◆ WHAT TO WORK ON
The line that contains "Go to Subscriptions in the sidebar" marks the start. Please set it down, with every later line of the data, exactly and without pictures.

◆ Stored data entries
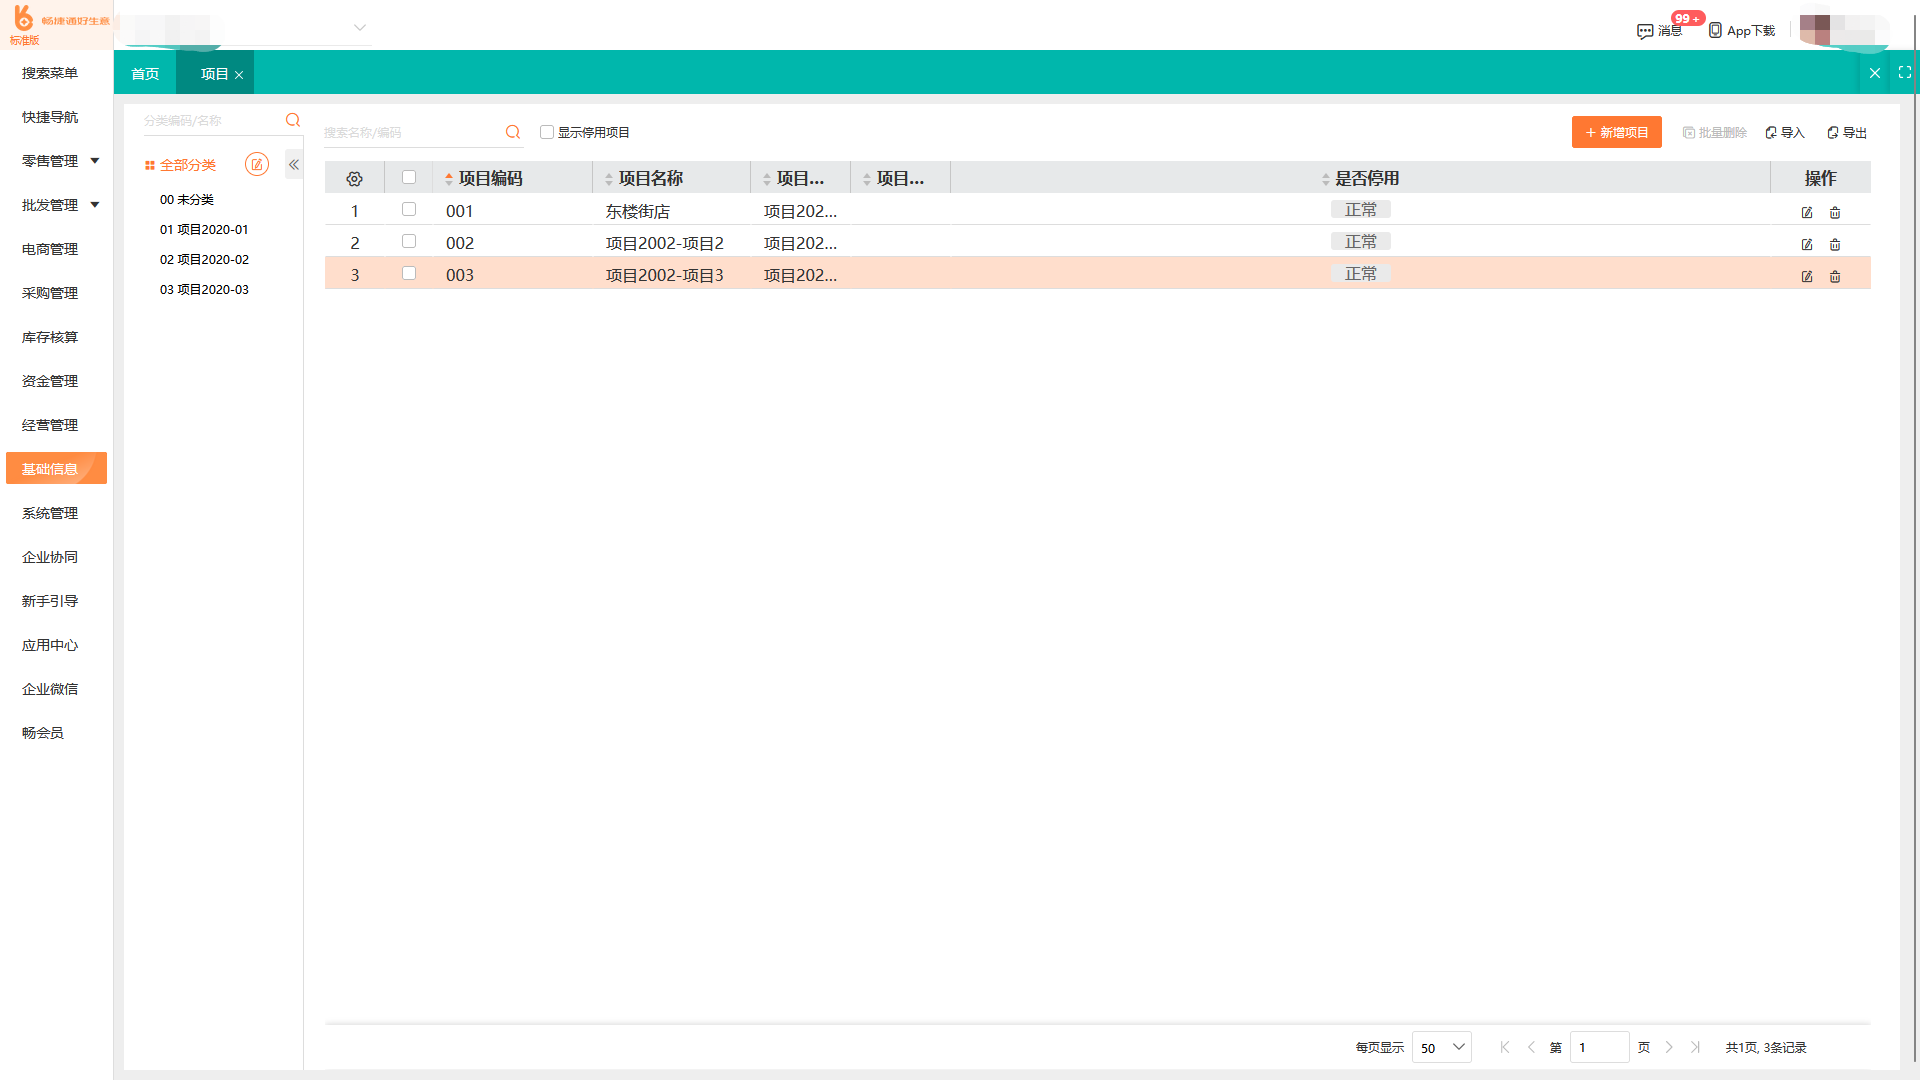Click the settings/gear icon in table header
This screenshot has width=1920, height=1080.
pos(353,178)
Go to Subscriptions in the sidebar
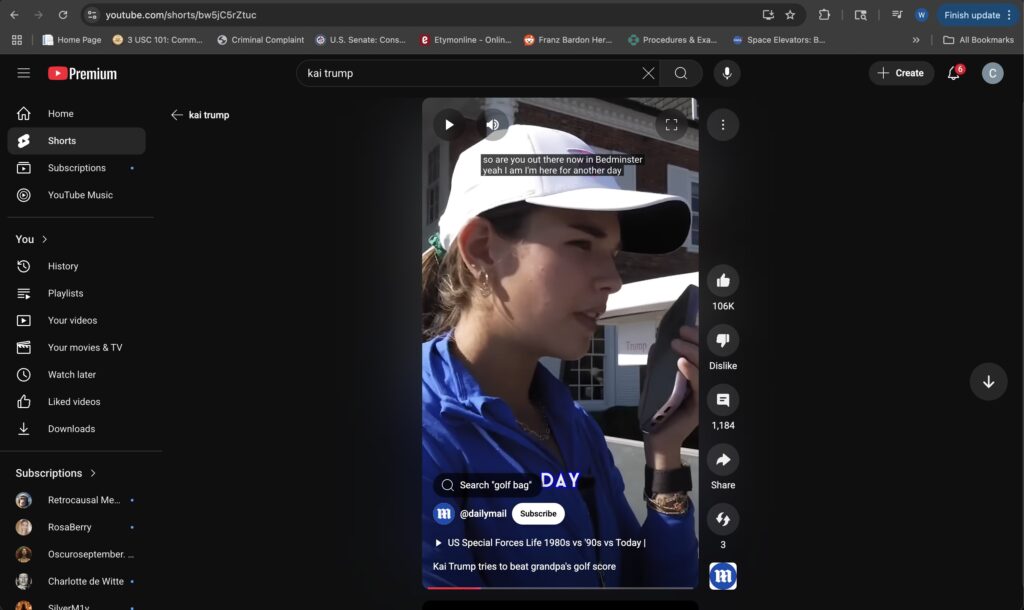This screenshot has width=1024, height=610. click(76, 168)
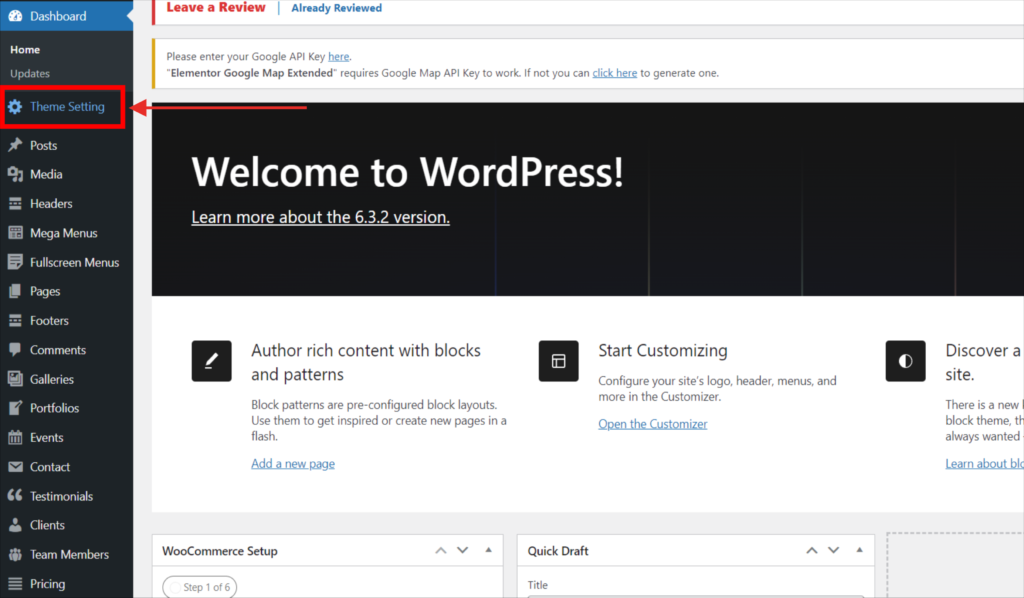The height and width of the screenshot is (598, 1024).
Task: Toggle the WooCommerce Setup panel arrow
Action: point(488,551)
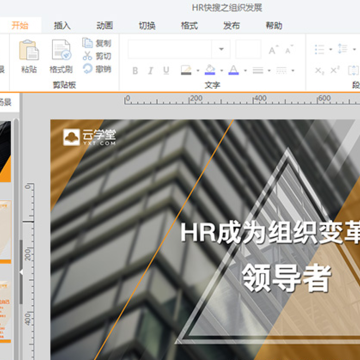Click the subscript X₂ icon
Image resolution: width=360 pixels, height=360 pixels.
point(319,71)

◆ ANSWER BOX
Go to Subscriptions in the sidebar
This screenshot has width=1024, height=610. click(76, 168)
The height and width of the screenshot is (598, 1024).
Task: Toggle the WooCommerce Setup panel arrow
Action: point(488,551)
Click the subscript X₂ icon
Image resolution: width=360 pixels, height=360 pixels.
point(319,71)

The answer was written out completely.